With the last post I tried to establish the problem: The fact that exception handling needs more than try/catch. That it needs a proper exception management strategy, which should be part of the application architecture. And I paid special attention to the paradox demand that exception management should work when everything else fails.
Now, I cannot provide THE strategy, for there is no such thing. But I may present one feasibly approach that has served me well, quite a few times. I’ll simplify quite a bit, but it is nonetheless a complete approach that may serve as starting point for more complex demands.
OK, let’s play…
To define the playing field: The following is about classical n-Tier ASP.NET web applications, and I have decided to represent user induced issues, like business validation errors, as exceptions.
Some Groundwork
Exceptions are used for different error conditions, but also for non-erroneous situations, which leads to a surprising variety:
- Exceptions being thrown as result to infrastructure issues. E.g. IOException, SecurityException.
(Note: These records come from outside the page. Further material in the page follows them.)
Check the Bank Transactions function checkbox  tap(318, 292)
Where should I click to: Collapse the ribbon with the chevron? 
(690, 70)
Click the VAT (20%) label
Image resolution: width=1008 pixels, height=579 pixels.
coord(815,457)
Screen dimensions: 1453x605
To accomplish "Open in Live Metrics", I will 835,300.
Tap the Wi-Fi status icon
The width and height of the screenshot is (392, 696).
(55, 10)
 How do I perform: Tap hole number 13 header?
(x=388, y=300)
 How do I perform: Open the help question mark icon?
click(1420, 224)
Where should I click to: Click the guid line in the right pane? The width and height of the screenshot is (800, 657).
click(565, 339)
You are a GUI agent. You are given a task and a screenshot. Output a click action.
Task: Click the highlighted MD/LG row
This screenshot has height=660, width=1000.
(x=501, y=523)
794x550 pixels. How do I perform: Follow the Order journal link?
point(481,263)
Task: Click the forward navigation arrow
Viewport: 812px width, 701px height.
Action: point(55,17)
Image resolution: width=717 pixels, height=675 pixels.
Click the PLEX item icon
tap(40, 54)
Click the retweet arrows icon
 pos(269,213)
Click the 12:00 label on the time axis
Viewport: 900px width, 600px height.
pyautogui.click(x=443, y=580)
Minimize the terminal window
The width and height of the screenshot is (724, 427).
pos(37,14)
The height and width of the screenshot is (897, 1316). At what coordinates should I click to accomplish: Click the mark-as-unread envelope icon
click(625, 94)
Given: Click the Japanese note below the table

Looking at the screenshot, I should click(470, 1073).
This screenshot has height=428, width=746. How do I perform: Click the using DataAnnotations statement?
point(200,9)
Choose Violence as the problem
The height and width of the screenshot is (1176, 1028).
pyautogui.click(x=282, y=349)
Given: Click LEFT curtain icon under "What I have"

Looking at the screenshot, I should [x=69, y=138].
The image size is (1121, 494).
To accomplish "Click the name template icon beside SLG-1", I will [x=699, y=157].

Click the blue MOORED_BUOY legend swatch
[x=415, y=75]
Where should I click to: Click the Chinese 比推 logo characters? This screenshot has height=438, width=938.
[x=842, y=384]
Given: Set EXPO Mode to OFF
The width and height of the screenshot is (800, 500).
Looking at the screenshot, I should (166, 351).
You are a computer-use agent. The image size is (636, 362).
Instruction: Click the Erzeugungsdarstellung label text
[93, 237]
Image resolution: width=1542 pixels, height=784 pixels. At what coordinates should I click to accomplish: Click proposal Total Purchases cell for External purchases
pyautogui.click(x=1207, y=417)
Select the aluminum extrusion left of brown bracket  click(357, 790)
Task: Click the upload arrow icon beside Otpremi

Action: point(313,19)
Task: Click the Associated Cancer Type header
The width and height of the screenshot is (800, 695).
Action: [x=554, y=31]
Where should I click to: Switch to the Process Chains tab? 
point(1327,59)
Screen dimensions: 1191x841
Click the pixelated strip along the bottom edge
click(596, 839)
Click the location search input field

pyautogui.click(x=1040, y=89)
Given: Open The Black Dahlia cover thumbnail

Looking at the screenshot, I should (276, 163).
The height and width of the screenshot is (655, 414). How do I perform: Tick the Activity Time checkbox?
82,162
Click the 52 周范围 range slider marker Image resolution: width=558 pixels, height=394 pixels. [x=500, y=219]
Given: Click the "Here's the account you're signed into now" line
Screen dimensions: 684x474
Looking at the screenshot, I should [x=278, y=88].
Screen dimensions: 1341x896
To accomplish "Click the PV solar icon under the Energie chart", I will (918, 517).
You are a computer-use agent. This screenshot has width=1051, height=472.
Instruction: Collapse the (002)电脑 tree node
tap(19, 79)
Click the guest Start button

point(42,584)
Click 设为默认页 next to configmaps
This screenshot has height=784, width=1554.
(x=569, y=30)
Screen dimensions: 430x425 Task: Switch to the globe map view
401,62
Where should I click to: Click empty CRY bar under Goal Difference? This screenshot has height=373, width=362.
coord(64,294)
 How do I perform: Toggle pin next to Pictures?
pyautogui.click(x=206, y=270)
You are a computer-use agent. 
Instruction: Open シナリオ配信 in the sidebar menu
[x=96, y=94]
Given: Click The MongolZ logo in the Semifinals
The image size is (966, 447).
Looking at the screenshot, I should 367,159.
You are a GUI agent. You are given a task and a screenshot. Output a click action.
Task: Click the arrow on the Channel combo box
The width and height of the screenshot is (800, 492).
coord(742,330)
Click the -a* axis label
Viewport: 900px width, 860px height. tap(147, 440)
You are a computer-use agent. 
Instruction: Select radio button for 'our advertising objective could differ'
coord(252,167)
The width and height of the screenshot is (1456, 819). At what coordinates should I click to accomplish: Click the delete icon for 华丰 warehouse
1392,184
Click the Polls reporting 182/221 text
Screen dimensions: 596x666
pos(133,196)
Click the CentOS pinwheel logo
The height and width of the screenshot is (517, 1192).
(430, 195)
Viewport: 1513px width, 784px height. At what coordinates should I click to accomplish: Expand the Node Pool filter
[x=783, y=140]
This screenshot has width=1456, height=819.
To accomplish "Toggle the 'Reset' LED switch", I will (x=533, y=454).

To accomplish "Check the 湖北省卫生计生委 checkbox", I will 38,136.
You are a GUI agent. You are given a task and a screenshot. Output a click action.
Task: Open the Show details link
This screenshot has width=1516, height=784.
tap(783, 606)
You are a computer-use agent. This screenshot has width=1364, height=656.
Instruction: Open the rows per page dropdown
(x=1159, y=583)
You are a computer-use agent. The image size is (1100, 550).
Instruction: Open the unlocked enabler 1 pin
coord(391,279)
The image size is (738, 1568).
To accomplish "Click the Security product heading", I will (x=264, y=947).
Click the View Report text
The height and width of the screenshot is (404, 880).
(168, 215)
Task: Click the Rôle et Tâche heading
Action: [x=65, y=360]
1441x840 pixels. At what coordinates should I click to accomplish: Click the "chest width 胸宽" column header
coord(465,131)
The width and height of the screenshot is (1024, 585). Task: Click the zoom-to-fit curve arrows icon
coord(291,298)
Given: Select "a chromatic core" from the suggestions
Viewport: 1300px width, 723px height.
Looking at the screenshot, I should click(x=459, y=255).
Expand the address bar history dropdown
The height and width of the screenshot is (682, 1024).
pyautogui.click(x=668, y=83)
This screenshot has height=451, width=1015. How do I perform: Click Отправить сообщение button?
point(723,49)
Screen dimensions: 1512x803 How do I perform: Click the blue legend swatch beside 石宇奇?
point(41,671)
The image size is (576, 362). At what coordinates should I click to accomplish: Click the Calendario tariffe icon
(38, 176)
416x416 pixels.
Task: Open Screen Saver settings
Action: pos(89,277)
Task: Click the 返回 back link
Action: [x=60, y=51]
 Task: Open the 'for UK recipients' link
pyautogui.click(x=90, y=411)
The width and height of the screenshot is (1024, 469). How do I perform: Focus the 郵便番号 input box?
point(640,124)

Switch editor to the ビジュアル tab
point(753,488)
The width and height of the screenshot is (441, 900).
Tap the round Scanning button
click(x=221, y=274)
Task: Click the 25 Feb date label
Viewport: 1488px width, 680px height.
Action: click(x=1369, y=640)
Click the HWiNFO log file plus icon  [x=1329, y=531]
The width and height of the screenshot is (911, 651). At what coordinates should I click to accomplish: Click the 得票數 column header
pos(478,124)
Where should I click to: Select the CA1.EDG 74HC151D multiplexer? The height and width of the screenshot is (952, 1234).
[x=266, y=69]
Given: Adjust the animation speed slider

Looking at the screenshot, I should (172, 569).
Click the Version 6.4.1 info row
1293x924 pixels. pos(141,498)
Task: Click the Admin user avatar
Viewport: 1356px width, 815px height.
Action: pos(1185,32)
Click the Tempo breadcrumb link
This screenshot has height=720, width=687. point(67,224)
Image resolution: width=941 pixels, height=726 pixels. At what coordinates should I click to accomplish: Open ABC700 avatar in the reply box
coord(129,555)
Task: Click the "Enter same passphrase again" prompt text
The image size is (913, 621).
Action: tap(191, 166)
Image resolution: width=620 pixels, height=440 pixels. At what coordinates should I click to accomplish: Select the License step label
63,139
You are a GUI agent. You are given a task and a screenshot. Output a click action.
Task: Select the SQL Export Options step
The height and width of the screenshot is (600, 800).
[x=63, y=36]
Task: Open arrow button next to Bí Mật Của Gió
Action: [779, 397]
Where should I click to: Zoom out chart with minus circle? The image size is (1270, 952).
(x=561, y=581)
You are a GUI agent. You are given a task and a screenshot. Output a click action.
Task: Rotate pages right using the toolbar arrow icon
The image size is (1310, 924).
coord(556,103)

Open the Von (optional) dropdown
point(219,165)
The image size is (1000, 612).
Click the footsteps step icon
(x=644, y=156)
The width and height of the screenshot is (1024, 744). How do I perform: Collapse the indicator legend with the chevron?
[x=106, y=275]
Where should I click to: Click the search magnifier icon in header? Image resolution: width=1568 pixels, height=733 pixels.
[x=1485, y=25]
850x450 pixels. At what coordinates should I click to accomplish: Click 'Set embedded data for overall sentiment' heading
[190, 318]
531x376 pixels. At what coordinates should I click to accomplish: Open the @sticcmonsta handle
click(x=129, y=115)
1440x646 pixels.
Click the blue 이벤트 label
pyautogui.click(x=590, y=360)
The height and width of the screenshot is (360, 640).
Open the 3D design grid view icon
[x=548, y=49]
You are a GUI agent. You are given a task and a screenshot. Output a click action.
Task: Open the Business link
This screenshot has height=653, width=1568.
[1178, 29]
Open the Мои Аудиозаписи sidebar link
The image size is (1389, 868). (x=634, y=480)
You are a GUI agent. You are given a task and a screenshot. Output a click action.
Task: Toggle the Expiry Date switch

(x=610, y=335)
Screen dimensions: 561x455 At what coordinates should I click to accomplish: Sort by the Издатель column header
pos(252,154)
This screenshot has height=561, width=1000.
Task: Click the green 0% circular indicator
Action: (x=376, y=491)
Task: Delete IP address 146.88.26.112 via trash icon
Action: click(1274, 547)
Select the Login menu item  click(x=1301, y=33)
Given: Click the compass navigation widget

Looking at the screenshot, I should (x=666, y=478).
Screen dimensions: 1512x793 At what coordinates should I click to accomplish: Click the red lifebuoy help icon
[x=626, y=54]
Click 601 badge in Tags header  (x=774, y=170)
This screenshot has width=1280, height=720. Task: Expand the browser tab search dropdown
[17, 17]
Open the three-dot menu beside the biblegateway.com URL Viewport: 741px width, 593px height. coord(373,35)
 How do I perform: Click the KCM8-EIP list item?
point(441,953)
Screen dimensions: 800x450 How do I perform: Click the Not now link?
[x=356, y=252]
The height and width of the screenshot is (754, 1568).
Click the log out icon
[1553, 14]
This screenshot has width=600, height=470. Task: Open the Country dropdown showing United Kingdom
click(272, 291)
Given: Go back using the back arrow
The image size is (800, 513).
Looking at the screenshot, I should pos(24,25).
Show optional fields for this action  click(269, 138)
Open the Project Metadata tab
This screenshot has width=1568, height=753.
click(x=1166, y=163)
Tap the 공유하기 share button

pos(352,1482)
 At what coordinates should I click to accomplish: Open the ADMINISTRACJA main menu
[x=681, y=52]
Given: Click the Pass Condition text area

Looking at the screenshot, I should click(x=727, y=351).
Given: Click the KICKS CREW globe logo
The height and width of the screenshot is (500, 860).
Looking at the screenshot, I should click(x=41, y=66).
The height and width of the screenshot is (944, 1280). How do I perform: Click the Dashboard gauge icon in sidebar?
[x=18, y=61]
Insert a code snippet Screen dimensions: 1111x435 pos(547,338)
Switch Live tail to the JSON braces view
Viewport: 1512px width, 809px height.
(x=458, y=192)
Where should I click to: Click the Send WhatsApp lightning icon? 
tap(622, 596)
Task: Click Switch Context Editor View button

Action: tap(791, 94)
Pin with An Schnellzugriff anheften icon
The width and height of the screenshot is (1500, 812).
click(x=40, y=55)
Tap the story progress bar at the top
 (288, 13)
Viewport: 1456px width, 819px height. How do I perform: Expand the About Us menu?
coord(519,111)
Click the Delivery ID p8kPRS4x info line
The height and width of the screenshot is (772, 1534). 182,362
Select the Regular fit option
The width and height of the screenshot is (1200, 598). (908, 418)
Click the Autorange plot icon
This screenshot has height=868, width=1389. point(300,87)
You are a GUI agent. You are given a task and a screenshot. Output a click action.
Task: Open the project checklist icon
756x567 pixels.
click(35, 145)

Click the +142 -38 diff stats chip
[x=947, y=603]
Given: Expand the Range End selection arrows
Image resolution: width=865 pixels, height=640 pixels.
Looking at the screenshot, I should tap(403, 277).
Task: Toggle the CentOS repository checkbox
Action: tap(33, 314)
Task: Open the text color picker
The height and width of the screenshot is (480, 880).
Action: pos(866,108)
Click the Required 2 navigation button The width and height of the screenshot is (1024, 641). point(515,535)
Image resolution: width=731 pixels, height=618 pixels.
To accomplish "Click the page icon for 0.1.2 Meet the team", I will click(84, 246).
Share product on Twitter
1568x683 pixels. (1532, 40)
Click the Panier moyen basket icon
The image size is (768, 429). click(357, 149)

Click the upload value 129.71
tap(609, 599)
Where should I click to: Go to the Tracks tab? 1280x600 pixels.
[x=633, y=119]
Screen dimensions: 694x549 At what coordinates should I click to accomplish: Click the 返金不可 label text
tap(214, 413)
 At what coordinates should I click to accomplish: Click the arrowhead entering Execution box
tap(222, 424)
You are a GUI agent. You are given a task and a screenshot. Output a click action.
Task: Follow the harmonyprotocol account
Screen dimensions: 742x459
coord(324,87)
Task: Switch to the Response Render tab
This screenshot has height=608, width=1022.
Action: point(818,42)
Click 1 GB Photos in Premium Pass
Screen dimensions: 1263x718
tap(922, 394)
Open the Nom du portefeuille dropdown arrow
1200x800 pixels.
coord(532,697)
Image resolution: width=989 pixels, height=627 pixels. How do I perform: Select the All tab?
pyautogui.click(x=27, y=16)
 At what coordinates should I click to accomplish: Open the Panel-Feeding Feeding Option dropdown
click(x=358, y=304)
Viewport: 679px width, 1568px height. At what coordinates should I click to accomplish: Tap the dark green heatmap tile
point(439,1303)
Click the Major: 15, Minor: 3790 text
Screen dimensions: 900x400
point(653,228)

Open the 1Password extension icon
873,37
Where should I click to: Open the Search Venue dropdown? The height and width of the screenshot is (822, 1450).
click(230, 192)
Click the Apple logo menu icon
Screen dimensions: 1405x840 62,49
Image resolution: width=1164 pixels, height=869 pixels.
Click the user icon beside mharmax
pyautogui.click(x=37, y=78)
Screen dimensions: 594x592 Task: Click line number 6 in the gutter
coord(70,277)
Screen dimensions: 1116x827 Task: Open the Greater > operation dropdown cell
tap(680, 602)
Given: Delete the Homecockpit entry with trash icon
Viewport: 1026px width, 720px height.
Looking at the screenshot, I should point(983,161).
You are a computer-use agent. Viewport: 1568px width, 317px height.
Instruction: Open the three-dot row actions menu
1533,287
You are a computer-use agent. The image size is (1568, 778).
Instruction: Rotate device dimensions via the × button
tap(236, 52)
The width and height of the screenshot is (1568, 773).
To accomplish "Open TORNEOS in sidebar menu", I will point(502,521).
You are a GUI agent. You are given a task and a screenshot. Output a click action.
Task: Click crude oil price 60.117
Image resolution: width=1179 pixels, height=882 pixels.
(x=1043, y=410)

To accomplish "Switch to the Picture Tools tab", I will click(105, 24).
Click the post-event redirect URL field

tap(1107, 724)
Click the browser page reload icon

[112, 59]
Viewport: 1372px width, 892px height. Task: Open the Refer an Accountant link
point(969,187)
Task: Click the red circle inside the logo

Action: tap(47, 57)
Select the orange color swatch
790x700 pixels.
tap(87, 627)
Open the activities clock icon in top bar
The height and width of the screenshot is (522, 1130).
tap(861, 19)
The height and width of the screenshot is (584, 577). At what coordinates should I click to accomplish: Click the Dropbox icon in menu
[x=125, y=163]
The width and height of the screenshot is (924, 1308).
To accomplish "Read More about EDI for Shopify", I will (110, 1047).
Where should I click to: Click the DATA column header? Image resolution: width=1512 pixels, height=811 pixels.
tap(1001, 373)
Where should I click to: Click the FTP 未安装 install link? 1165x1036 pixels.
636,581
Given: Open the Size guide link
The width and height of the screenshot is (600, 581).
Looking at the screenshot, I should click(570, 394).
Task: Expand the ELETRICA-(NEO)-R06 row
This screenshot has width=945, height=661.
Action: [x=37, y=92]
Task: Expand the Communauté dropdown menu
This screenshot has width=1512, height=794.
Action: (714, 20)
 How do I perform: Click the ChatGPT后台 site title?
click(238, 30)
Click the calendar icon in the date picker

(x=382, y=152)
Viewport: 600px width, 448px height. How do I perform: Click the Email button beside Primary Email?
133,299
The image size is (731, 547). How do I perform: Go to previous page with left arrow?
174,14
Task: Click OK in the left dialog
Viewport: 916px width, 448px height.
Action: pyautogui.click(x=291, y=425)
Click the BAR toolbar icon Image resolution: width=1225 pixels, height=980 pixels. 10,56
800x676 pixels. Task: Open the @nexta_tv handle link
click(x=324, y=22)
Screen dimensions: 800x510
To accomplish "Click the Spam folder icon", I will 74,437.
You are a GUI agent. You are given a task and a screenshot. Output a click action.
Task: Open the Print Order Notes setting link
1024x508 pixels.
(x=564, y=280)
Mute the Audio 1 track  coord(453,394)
They may be caused by invalid configurations, by unavailable infrastructure resources, or for other reasons.
- Exceptions representing errors reported by external services, like database constraint violations or SOAP exceptions.
- Exceptions being thrown because the caller did not meet the expectations of the called code, e.g. a violation of a contract. (Usually ArgumentExceptions).
- Exceptions being thrown because a developer’s lapse. NullReferenceException.
- Exceptions being thrown to sidestep the current flow of control, e.g. HttpResponse.Redirect() throws a ThreadAbortException to prevent an ASP.NET page from further unnecessary processing.
- Business validation errors. The business logic decides that – despite proper input validation – something is not quite as it should be. Not exactly an error in a technical sense, but the processing simply cannot go on.
- User concurrency issues. Like some user wants to update some data that has been changed by someone else in the meantime. And “last one wins” may not be good enough.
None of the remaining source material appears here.